Problem to solve:
From the line with "This screenshot has width=984, height=482." to the line with "The height and width of the screenshot is (1185, 2107).", retype every line exactly, including those two, and leave out the rest of the data below.

Information provided:
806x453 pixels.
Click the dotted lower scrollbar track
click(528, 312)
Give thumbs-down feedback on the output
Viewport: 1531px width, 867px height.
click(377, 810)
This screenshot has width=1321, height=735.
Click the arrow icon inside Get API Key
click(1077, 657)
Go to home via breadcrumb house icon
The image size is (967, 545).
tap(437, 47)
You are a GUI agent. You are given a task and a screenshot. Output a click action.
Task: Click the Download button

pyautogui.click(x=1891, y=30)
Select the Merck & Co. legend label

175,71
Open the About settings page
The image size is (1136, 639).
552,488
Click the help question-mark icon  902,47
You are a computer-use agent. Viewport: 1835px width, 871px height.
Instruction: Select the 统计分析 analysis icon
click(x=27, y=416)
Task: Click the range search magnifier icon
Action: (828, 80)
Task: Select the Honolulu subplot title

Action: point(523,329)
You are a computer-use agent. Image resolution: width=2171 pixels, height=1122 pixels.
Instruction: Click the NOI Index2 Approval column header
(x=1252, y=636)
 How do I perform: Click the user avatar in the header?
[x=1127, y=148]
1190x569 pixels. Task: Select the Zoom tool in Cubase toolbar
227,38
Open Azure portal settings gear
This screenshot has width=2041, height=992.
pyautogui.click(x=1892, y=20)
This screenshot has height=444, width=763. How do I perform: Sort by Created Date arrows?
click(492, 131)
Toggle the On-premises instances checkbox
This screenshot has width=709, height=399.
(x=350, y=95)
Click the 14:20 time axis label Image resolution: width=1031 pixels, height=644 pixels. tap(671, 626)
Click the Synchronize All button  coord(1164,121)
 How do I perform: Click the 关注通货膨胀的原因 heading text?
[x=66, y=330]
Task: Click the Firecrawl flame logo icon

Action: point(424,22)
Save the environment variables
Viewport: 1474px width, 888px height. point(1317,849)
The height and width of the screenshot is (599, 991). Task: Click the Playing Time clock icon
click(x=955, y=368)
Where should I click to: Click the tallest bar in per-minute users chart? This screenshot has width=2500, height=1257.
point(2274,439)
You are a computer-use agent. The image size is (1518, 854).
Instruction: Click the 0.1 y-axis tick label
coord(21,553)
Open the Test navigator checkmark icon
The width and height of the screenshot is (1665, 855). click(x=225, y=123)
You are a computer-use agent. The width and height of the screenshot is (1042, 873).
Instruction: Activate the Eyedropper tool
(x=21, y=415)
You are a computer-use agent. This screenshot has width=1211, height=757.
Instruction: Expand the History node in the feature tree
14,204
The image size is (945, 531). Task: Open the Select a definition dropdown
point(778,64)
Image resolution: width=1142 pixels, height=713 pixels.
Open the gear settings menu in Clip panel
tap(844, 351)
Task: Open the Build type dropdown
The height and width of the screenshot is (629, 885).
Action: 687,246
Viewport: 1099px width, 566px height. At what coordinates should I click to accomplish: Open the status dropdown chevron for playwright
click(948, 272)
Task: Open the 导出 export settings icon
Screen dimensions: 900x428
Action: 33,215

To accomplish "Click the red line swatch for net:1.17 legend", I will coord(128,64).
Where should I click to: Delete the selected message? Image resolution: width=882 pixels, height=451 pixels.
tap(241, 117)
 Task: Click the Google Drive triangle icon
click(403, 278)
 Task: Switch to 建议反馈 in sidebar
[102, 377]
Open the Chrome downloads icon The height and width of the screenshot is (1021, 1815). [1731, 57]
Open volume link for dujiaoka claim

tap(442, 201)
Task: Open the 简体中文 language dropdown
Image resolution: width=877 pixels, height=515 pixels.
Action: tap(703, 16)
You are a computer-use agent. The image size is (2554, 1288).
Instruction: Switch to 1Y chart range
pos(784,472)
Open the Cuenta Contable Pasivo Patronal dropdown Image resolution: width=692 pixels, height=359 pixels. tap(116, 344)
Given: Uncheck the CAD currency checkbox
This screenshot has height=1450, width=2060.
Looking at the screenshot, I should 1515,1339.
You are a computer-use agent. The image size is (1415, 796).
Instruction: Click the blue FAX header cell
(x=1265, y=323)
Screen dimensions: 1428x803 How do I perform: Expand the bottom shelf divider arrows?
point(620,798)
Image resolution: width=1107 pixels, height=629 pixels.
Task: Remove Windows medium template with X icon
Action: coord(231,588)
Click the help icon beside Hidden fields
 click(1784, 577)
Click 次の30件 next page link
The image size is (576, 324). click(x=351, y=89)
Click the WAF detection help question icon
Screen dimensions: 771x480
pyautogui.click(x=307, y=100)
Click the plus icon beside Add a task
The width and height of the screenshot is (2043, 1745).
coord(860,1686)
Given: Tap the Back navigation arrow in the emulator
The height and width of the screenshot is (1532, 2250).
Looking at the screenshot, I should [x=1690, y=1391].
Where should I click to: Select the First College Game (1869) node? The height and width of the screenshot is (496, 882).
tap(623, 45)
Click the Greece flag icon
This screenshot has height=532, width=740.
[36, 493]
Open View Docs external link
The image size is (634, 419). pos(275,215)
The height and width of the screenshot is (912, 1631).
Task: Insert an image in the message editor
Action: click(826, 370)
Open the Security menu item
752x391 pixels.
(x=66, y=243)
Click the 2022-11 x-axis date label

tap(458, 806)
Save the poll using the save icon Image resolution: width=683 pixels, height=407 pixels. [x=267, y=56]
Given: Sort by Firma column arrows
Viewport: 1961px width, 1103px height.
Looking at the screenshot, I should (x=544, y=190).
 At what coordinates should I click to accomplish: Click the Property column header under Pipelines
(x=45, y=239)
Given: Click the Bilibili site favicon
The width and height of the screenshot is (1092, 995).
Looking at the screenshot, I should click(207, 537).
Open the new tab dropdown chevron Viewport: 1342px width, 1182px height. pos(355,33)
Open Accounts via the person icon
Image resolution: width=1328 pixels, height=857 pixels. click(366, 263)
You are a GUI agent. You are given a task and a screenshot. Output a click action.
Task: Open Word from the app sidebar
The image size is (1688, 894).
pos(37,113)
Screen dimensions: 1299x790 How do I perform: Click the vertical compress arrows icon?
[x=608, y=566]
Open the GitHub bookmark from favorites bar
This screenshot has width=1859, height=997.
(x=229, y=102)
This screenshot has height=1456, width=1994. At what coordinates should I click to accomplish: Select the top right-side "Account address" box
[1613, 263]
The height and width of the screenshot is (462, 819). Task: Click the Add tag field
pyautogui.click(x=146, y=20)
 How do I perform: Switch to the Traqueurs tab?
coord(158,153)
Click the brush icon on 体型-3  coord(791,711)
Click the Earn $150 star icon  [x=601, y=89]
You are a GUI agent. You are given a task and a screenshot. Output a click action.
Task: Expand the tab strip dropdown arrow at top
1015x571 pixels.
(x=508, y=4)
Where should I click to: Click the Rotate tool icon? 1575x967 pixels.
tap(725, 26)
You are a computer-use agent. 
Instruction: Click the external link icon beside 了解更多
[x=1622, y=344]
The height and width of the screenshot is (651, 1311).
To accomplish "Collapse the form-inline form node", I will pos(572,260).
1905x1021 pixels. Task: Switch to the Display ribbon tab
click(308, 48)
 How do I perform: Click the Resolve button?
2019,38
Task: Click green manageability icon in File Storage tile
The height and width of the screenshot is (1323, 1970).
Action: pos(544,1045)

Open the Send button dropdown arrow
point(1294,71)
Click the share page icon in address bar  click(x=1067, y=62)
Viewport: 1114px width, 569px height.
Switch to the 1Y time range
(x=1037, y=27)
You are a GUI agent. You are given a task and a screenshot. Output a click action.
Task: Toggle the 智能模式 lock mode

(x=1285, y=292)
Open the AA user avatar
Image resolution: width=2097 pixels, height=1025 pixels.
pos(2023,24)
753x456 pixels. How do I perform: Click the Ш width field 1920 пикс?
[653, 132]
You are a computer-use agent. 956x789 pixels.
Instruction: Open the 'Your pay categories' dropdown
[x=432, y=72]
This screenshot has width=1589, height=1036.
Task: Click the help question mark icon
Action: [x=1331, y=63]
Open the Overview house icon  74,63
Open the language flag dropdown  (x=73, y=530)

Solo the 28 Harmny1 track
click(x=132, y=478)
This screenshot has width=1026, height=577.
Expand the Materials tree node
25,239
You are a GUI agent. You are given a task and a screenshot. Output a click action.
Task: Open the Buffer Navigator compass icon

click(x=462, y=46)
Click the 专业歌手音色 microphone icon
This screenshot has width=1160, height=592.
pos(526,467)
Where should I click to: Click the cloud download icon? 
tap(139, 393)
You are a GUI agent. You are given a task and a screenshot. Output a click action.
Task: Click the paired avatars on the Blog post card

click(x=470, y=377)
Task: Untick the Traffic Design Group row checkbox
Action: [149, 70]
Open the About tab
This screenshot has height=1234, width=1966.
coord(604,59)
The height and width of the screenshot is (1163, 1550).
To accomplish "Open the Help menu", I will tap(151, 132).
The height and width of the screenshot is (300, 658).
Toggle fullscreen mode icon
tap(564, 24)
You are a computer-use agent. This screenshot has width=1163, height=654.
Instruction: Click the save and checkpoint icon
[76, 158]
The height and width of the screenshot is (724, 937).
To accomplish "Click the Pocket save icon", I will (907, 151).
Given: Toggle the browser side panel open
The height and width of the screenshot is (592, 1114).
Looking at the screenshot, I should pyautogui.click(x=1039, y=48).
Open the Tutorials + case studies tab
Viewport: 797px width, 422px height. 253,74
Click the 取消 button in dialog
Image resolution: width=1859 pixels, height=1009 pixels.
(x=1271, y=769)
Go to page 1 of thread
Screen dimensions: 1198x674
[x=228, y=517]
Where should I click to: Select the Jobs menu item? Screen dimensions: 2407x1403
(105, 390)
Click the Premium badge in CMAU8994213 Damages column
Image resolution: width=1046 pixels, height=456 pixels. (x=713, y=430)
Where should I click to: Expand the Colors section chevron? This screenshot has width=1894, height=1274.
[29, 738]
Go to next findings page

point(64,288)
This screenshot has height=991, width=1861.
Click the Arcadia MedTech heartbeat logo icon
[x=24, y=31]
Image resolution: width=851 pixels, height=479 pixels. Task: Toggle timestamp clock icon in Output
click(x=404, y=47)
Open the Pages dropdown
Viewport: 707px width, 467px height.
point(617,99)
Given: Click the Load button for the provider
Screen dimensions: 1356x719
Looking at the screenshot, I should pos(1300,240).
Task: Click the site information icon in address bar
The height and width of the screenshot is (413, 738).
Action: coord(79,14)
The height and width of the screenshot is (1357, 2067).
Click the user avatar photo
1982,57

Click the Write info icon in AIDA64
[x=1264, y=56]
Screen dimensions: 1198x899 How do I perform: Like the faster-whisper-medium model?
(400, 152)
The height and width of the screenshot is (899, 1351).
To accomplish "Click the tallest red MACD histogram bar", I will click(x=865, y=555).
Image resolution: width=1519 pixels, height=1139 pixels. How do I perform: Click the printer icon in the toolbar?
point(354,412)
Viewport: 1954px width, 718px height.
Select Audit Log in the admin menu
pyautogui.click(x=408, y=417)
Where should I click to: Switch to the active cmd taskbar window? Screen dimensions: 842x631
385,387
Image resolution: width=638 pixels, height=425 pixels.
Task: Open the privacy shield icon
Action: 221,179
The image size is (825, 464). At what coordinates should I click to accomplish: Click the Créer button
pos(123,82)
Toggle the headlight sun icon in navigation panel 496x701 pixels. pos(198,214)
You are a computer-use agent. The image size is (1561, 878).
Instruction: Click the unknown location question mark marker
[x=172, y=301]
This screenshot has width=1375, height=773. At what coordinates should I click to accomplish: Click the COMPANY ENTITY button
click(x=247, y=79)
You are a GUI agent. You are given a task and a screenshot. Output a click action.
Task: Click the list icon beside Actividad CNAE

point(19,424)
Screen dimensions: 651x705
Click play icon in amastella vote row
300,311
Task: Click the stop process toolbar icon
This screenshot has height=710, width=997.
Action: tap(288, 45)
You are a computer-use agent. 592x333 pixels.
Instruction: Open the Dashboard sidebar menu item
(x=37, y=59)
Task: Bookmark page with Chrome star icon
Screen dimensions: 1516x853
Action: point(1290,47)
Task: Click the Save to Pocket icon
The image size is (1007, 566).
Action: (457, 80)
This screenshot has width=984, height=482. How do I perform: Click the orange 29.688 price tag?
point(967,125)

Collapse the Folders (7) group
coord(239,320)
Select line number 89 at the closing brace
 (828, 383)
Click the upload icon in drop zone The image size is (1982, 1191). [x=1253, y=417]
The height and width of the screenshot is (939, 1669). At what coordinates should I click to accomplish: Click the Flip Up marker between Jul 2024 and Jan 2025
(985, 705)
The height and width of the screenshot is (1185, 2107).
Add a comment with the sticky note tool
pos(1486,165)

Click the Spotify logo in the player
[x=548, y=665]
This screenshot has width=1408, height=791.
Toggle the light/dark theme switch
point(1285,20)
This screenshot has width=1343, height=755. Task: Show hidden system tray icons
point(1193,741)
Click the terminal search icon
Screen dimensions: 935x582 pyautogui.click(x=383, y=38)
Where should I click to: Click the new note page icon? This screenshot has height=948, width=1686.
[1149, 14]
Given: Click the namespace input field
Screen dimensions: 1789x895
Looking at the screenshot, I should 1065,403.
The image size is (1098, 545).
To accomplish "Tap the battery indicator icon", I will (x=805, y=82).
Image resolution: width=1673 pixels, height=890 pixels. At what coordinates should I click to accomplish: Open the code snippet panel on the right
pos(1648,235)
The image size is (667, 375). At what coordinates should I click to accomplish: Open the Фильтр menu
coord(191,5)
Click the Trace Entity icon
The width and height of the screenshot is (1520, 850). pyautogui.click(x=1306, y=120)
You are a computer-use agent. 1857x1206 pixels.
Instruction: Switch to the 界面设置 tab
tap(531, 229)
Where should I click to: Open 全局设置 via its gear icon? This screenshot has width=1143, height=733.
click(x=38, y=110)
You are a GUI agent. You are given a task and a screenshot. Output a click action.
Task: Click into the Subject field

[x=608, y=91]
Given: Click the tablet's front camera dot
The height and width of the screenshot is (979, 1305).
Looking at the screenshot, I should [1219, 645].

Finished task:
This screenshot has width=984, height=482. How do I perform: Click the orange 29.688 price tag?
point(967,125)

Collapse the Folders (7) group
coord(239,320)
Select line number 89 at the closing brace
 (828, 383)
Click the upload icon in drop zone The image size is (1982, 1191). [x=1253, y=417]
The height and width of the screenshot is (939, 1669). At what coordinates should I click to accomplish: Click the Flip Up marker between Jul 2024 and Jan 2025
(985, 705)
The height and width of the screenshot is (1185, 2107).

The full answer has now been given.